We mapped our Avocent ACS8000 to SSH tunnel instead. Took weeks but saved us from audit hell.
What's blocking the actual migration — licensing costs on the replacement gear or just bandwidth to test it?
We found 7 telnet ports on network switches at my last gig—three years after 'deprecation.' Turns out the vendor's SSH implementation was broken, so everyone just... didn't upgrade. Fun times ripping that out during a maintenance window.
I actually have to push back on this a bit. We had the same vendor SSH implementation issue at Bandwidth—specifically on Juniper SRX firewalls—and just kept telnet running as a workaround for two years. But here's what I learned: it's not actually "fun times" ripping it out later. It's a nightmare.
We finally forced the upgrade in 2023 because of compliance audits, and it turned into a three-month slog. Juniper's SSH had a race condition with specific command sequences that our automation was hitting constantly. We had to rewrite monitoring scripts, adjust our ansibl playbooks, and coordinate with five different teams.
The real solution wasn't accepting the broken SSH or just "dealing with telnet." We should have pressured the vendor harder or switched gear earlier—sounds dramatic, but staying on telnet for three years meant everyone forgot why they were even using SSH in the first place.

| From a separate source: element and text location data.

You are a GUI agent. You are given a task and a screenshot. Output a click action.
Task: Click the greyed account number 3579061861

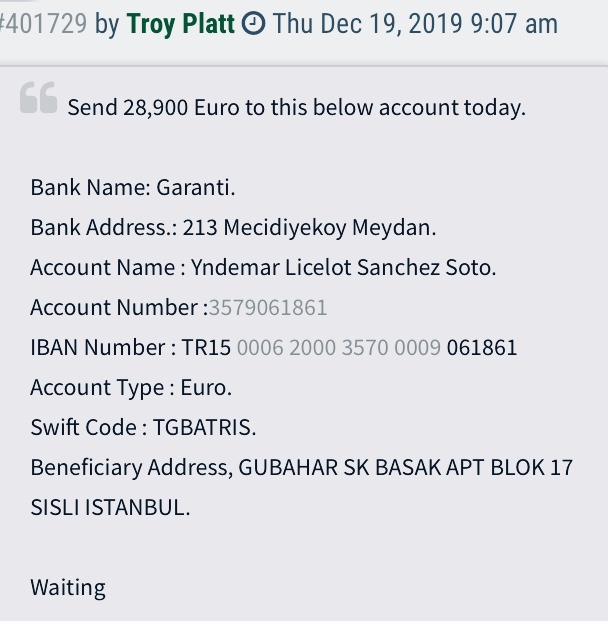268,307
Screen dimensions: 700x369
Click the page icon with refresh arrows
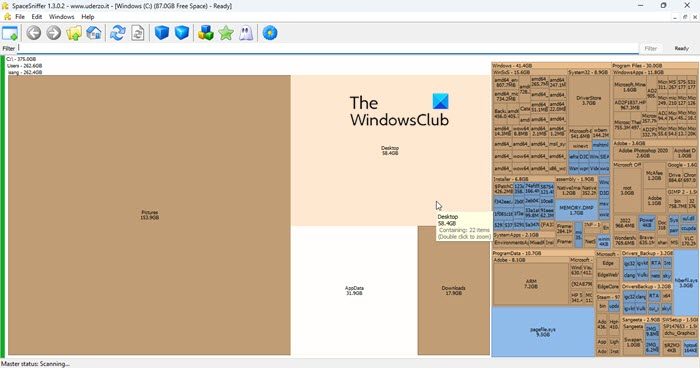(x=138, y=33)
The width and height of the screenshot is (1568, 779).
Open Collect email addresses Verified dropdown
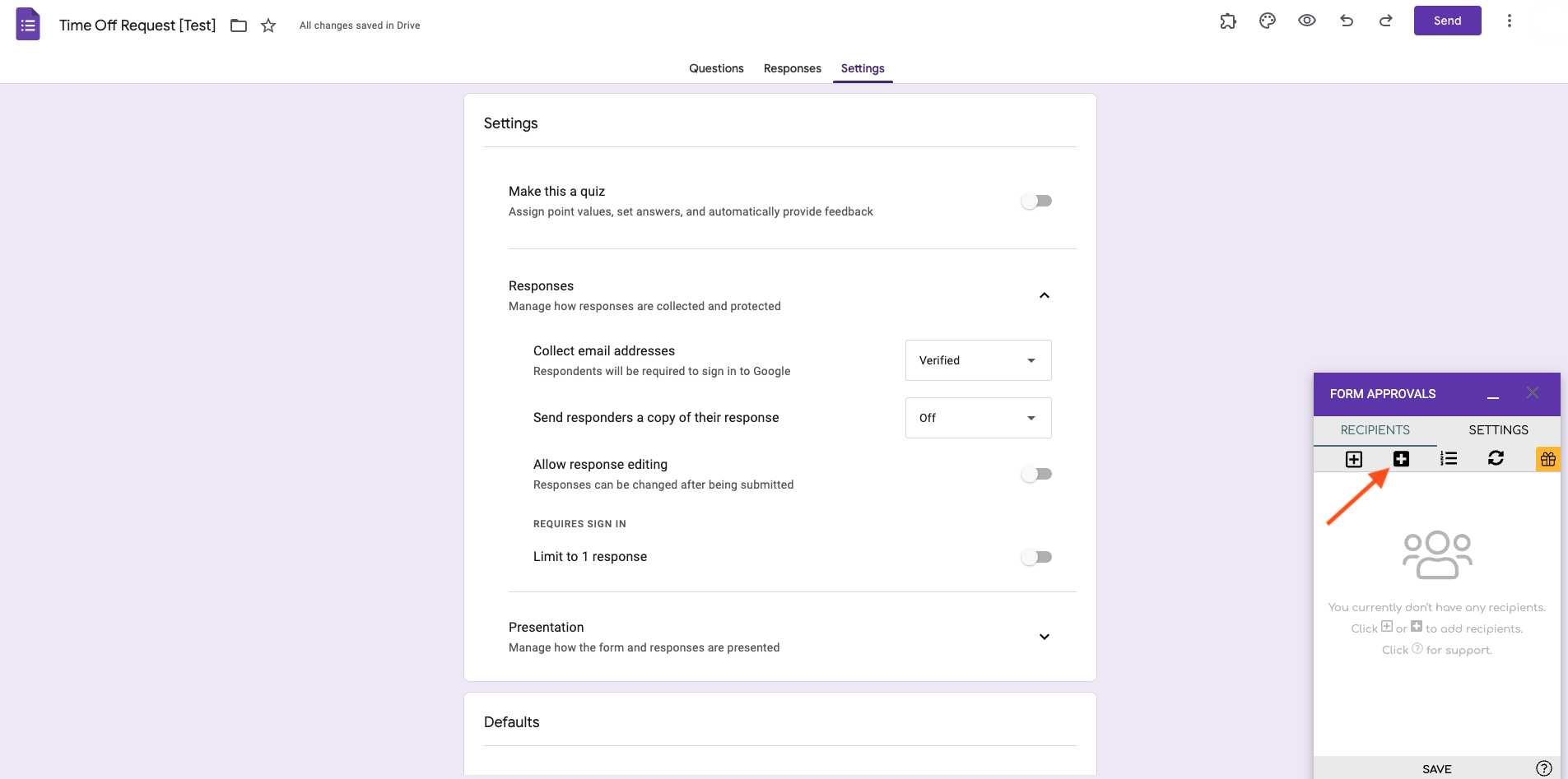pos(978,360)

By the time we actually needed to move, the knowledge was gone.
My actual advice: don't wait for a security panic or audit to force your hand. Pick a weekend soon, get your vendor on a call, confirm their SSH actually works in your environment (not just the spec sheet), and set a hard deadline. Yeah, it'll suck for a bit, but three years of "we'll do it eventually" is how you end up in the OP's situation panicking about a 32-year-old bug.
We had 12 network appliances (Juniper SRX, old Cisco switches) still on telnet when I did an audit six months ago. The worst part? Half the team didn't even know they existed because they were set up in 2015 and just... forgotten.
We managed to SSH-enable most of them, but three older Ciscos literally couldn't support it without firmware updates that required downtime. We ended up putting them behind a jump host with SSH-only access and logging everything through syslog-ng.
The real blocker for us wasn't the tech — it was getting every team (network, infrastructure, vendor management) aligned on the cutover date. IT wanted it done in a sprint. Vendor said firmware support was EOL. Security said we're exposing ourselves every day.
How many of your 40 nodes are appliances vs actual servers? That's where the pain usually lives.
Oh god, we had this exact problem. Still kind of do, honestly.
We run about 60 nodes across AWS and some on-prem Cisco gear, and last year I found telnet open on 12 network switches we'd inherited from the previous infrastructure team. Nobody could tell me why. The switches are air-gapped enough that it "felt" safe, but that's not a strategy.
Here's what actually worked for us: we stopped trying to do a big rip-and-replace. Instead, we picked the three most-used legacy devices and gave SSH a hard deadline—like, we're turning off telnet port 23 on March 15th, no exceptions. Forced the ops team to update their runbooks and muscle memory. It took two weeks of hell but it changed behavior.
Then we did one device a month after that. Not because it was technically elegant, but because switching everything at once means someone at 2am during an outage is going to SSH in wrong, panic, and your on-call gets crushed.
We also discovered half our monitoring systems were still configured to telnet into the old appliances. That was the real blocker nobody had surfaced.
My framework now: don't audit and shock yourself. Pick the ones causing the most friction—the ones ops touches constantly—and make those the priority. The dusty stuff that nobody touches? Yeah, it's security theater to stress about it if it's genuinely isolated. Still turn it off, but don't let it be the thing that stalls your whole program.
Three years of saying you'd do it is your real problem, not the telnet itself.
We've got the same nightmare with our network switches and load balancers. Did an inventory last year, found 23 devices still telnet-only. The vendor said SSH updates cost $50k per unit and require downtime we can't justify. Ended up isolating them behind a jump box and restricting network access, but yeah—it's a band-aid.
Oh man, we had exactly this at my last gig. Audit found telnet on 12 out of our 30 network switches. The appliance vendors literally wouldn't give us SSH support without a firmware upgrade we couldn't take downtime for.
Here's what actually worked: we didn't rip it out. We caged it instead. Put those devices behind a bastion host running OpenSSH with jump rules, logged every connection with auditd, and blocked telnet at the firewall for everything except that one jump server. Took two weeks to implement, zero downtime.
Then we had a hard deadline: upgrade or decommission by Q2. Gave the network team three months with actual budget allocation ($18k for firmware updates). Suddenly it got prioritized.
The "three year delay" thing? That happens because security isn't tied to actual consequences. Make it a quarterly board risk item with numbers. We got our telnet count to zero in six months once accounting realized we were exposing ourselves to specific CVEs on a known timeline.
We finally ripped ours out last year after a vendor forced SSH-only firmware — the migration took two weeks and we found three appliances literally no one remembered owning.
We had 12 Arista switches still doing this. Three years of backlog too. Finally just ran SSH upgrade path last quarter — took two maintenance windows, zero downtime. Do it now.
We tried ripping out telnet across our network appliances at Datascale last year. Turned into a nightmare—turns out half our Juniper gear didn't support SSH properly on the firmware versions we were stuck on. Had to either upgrade everything at once or keep telnet. Ended up segmenting instead: telnet only accessible from a jump host on a restricted VLAN. Not sexy, but it actually worked.